Robertson also suggested that post-Covid, the country would need a new approach to immigration.

“One of the issues we now have to grapple with as a country is what does immigration policy look like in a post-Covid era,” he said.

“It will continue; immigration will continue to be part of the New Zealand economic story.

“And we will continue to want to bring people in where we have skill gaps to ensure that we can create the high wage jobs we want and have the right people coming in to fill the right job.

“But the large scale inward migration that we’ve seen may not come back quickly because there will be decisions being made by people overseas about where they want to be and how much they want to travel.

“But we also have to look at this as an opportunity to say where in our economy can we be doing more to train New Zealanders to lift the value of the wages and particular sectors?

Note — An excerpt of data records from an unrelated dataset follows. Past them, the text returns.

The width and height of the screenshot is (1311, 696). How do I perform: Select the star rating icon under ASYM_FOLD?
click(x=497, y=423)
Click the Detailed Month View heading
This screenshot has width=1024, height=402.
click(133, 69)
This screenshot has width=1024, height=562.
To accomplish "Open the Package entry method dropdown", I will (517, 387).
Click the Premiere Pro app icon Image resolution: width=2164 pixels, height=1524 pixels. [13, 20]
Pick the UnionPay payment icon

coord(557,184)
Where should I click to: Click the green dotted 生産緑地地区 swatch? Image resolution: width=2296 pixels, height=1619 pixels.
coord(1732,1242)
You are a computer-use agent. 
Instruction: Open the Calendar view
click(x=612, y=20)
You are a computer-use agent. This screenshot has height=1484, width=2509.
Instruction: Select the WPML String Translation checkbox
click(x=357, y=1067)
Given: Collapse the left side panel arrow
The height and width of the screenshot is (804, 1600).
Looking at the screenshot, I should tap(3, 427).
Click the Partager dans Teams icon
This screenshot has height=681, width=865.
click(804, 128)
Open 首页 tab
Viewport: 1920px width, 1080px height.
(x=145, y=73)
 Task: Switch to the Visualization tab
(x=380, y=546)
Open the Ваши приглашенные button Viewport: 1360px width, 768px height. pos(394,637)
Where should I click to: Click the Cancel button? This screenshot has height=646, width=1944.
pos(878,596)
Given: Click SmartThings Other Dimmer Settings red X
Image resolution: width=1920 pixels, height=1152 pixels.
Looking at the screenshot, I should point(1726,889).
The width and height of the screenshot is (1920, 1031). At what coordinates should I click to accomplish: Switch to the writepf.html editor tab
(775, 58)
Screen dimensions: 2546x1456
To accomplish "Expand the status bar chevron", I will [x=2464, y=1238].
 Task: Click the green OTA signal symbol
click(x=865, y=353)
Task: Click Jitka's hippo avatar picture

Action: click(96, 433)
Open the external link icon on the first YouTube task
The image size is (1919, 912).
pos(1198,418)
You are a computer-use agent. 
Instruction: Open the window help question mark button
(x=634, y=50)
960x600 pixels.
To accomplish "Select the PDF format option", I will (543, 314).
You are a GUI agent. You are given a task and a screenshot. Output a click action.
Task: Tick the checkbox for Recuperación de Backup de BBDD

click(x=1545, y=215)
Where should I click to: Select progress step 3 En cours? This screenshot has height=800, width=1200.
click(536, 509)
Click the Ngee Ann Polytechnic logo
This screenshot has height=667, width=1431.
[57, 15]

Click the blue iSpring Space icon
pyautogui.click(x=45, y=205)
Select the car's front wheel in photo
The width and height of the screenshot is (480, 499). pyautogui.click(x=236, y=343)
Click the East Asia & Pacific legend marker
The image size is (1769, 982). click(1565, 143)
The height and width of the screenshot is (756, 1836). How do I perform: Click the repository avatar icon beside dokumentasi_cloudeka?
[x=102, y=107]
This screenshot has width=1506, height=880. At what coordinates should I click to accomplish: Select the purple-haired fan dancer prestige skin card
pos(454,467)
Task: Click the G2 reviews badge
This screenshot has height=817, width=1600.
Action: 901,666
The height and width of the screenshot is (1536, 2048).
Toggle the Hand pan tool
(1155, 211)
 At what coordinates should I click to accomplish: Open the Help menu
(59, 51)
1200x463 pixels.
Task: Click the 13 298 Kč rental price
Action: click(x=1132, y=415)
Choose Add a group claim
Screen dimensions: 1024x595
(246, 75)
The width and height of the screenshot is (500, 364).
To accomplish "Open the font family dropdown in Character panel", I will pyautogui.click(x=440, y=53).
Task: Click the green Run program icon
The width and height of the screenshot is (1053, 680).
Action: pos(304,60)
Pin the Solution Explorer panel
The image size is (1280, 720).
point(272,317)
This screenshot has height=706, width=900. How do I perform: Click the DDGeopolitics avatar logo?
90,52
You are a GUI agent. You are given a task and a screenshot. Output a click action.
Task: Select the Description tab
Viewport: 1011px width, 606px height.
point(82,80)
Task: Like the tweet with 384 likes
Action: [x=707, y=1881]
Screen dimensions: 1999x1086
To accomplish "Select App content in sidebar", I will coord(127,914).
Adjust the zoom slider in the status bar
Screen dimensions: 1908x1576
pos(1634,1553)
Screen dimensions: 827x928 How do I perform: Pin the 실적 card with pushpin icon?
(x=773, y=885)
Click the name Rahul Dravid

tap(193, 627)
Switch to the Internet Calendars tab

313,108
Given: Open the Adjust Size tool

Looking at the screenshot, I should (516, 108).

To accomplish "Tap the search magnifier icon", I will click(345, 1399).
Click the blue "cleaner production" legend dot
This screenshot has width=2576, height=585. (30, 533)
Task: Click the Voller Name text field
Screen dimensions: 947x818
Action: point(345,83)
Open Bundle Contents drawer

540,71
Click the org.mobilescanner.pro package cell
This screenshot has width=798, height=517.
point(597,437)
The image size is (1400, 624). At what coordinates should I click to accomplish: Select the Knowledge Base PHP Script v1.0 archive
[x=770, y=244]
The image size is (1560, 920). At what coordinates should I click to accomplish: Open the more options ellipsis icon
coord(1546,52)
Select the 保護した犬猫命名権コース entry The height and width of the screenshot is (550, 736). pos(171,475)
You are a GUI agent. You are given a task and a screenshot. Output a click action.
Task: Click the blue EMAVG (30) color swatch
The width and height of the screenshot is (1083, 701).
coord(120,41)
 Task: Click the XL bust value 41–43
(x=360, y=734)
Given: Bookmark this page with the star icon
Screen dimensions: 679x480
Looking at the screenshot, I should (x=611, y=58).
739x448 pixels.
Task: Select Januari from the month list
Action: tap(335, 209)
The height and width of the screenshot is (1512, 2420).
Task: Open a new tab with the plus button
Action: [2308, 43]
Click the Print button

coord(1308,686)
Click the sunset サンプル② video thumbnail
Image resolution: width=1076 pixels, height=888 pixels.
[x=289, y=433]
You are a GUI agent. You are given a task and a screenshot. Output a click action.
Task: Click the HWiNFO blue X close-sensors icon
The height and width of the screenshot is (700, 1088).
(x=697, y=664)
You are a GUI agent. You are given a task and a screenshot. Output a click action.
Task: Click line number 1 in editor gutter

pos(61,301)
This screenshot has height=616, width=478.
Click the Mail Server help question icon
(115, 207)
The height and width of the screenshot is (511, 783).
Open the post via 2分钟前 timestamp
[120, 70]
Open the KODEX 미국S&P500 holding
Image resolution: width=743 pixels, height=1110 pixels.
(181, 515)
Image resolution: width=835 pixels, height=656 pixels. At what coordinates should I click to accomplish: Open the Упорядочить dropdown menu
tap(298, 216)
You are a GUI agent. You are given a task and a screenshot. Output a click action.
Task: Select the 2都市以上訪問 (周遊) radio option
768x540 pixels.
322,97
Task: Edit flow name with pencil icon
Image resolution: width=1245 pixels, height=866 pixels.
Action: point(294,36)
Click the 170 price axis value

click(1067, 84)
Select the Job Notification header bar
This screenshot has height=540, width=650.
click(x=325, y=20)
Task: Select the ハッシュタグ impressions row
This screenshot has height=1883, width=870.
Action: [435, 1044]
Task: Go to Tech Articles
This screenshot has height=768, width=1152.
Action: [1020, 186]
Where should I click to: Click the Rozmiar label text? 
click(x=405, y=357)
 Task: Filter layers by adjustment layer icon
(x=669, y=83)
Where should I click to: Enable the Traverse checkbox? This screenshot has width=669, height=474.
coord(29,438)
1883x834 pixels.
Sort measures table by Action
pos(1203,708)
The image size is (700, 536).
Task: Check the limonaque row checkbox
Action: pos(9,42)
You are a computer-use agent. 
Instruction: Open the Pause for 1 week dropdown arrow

“And that’s certainly something the government is turning its mind to.”

There was a strong theme running through yesterday’s proceedings at the conference that education and the exploitation of knowledge would need to be at the centre of New Zealand’s post-Covid recovery.

Economist Cameron Bagrie said that across the Waikato region, 53.6 per cent of students regularly attended school; 20 per cent of attended school less than 80 per cent of the time.

“If I go back to 2015, 70 per cent of New Zealand kids regularly attended school,” he said.

“That number is now down to 57.7; 45 per cent of Maori or  Pasifika kids regularly attend school.

“Now, I look at those numbers, and I think we’ve got a god damned bomb that’s about to go off in 10 to 20 years.”

“That problem is going to get exported into the business community if we don’t nip it right in the bud very early on.

“Where we see the biggest decline in school attendance, it’s is not the year 12 and 13 kids that are wagging; it’s in the primary schools.”

What was at stake was defined by Lincoln University economist Paul Dalziel.

Growth and the discovery and the utilization of knowledge was the only factor that could sustain growth and living standards, he said.

“Aotearoa New Zealand must forge its own pathway through these challenges, bringing together the wisdom from Western science and the wisdom from Matauranga Maori,” he said.

NZ Initiative economist Eric Crampton said that if we were going to take wellbeing in education seriously and start addressing some of the truancy problems, there was a cargo cult way of dealing with it, and there was a real way of dealing with it.

“We need to be evaluating which schools are able to get hard to reach kids into the classroom, keep them there and teach them things,” he said.

“It’s an evaluation and outcomes-based framework.”

Dalziel offered his own vision of what a post-Covid economy would look like in 20 years time.

That young person, now an adult, is leading a life that they value and have reason to value,” he said.

“They are able to express their creativity in their work and in their leisure.

“They are able to build families to find very widely they are living as respected people in a vibrant community whose cultural heritage is prospering.

“They are able to be entrepreneurs in the marketplace to create value for customers.

“And all of this is underpinned by public policy that fosters that creativity, that wellbeing.”

It is a big ask. But also a big opportunity.